Source document:
════════════════════

ERA5 atmospheric data has a resolution of 31 km (T639). This resolution is not sufficient to represent mesoscale and boundary layer features that will impact short-timescale variability at the level of particular wind/solar farms. Nevertheless, previous studies have indicated that ERA5 is sufficient to conduct renewable energy analysis at the courser resolution that we consider here [19, 40, 41]. Additionally, we compare our ERA5-derived variables over specific regions where wind and solar generation data was available from the US Energy Information Administration to confirm that the variability of our reanalysis-inferred solar and wind resources is a reasonable representation of the variability of measured generation in those locations (Figs. S3 and S4).

We also considered daily mean temperature ([Tmin + Tmax]/2) departures from 65°f (18 °C) where positive departures represent cooling degree days (CDDs) and negative departures represent heating degree days (HDDs). We investigate these quantities because they represent the geophysical variables most likely to affect demand-side stress on the energy system [42, 43]. However, because we want to focus on the physical relationships between wind, surface solar radiation and temperature, regardless of the particularities of the energy system/population distribution, we do not weigh these CDDs or HDDs by population. Thus, in this paper we discuss CDDs and HDDs experienced by land, not people.

════════════════════

Dataset content:

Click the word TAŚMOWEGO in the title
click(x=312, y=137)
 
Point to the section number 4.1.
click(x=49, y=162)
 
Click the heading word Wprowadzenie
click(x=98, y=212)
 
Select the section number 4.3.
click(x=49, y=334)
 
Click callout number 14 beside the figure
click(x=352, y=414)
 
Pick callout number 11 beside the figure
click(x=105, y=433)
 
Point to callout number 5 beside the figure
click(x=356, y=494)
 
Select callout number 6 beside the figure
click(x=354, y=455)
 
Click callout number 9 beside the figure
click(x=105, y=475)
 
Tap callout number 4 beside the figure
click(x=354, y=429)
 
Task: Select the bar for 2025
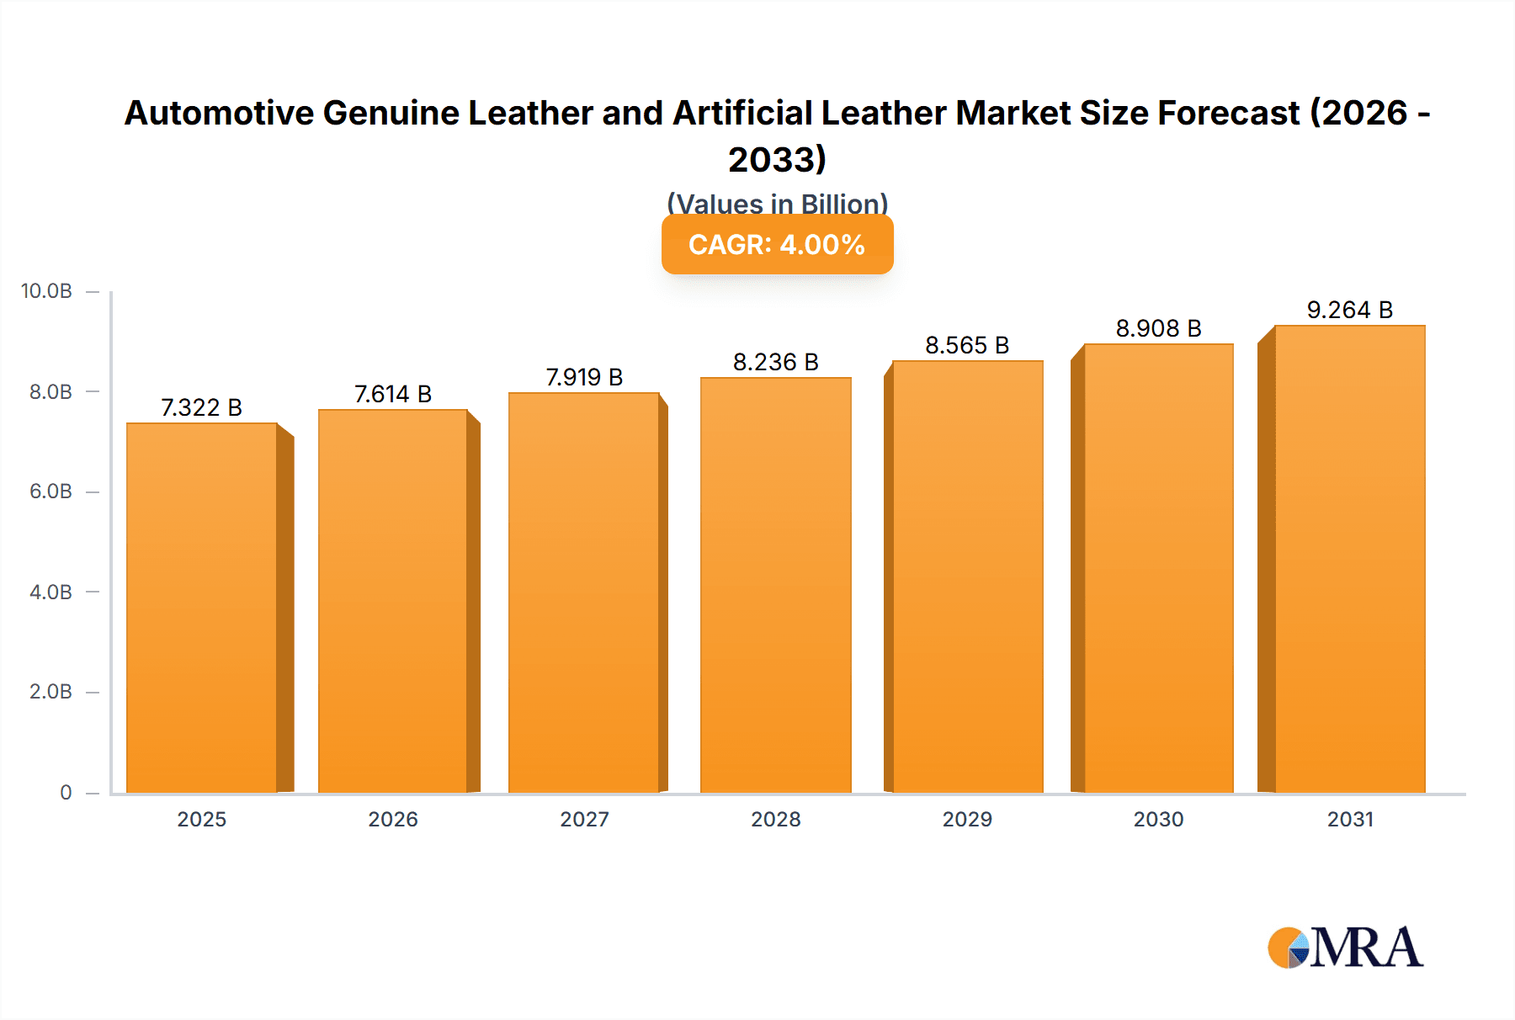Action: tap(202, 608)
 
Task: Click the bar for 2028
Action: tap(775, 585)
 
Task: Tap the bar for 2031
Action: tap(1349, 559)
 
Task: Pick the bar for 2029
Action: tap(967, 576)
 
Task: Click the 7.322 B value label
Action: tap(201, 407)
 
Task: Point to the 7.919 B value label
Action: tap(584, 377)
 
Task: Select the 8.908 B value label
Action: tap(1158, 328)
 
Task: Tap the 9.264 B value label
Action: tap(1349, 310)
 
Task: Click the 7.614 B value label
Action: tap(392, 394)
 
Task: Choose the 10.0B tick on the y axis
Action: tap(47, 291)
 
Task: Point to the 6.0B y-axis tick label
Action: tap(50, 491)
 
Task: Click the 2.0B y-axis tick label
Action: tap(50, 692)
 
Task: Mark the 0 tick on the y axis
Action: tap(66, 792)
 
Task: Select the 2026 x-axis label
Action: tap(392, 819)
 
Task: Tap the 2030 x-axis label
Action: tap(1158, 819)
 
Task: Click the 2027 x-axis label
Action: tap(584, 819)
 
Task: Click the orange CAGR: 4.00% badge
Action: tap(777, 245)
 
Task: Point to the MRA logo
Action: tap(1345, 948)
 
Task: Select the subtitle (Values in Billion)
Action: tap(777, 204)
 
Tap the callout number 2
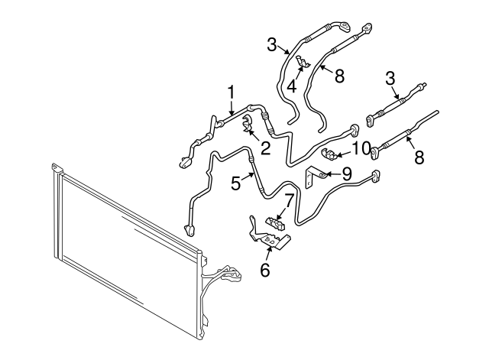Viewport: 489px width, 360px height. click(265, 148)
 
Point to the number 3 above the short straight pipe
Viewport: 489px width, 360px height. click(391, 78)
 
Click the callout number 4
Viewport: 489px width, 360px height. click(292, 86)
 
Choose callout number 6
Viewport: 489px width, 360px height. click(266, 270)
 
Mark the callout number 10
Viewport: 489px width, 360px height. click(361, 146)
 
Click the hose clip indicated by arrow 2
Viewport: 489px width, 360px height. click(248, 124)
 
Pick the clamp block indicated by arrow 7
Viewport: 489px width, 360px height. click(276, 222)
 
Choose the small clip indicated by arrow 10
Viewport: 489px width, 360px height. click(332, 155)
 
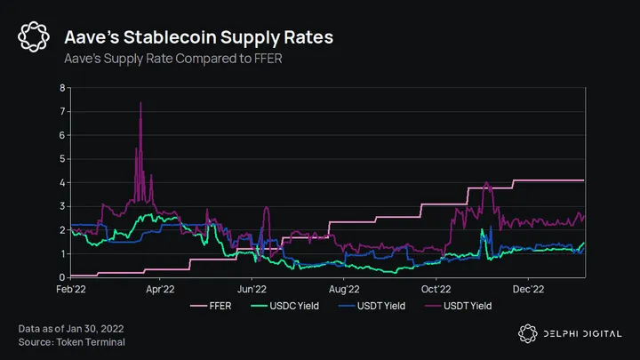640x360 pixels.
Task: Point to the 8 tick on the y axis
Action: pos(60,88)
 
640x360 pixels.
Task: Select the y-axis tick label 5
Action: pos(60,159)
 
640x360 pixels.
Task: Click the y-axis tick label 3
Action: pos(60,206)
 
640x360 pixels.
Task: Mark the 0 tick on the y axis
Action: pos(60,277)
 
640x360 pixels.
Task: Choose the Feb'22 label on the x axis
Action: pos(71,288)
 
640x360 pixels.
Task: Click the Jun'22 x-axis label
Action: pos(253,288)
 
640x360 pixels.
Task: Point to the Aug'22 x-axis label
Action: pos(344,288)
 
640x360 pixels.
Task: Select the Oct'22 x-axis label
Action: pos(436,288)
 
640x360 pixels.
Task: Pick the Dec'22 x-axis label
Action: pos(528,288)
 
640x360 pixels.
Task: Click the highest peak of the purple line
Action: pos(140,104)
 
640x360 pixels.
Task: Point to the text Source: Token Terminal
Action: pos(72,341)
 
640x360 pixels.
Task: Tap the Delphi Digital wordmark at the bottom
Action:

════════════════════

Problems to work on:
**A)** Write out the part of the ERA5 passage above that starts with "We also considered" and goes on through "land, not people.".
**B)** Answer these questions from the ERA5 passage above:
(i) What is the resolution of the ERA5 atmospheric data?
(ii) Do positive or negative temperature departures represent cooling degree days?
(iii) Are the CDDs and HDDs weighted by population?

Solutions for each task:
**A)**
We also considered daily mean temperature ([Tmin + Tmax]/2) departures from 65°f (18 °C) where positive departures represent cooling degree days (CDDs) and negative departures represent heating degree days (HDDs). We investigate these quantities because they represent the geophysical variables most likely to affect demand-side stress on the energy system [42, 43]. However, because we want to focus on the physical relationships between wind, surface solar radiation and temperature, regardless of the particularities of the energy system/population distribution, we do not weigh these CDDs or HDDs by population. Thus, in this paper we discuss CDDs and HDDs experienced by land, not people.

**B)**
(i) 31 km (T639).
(ii) Positive departures.
(iii) No.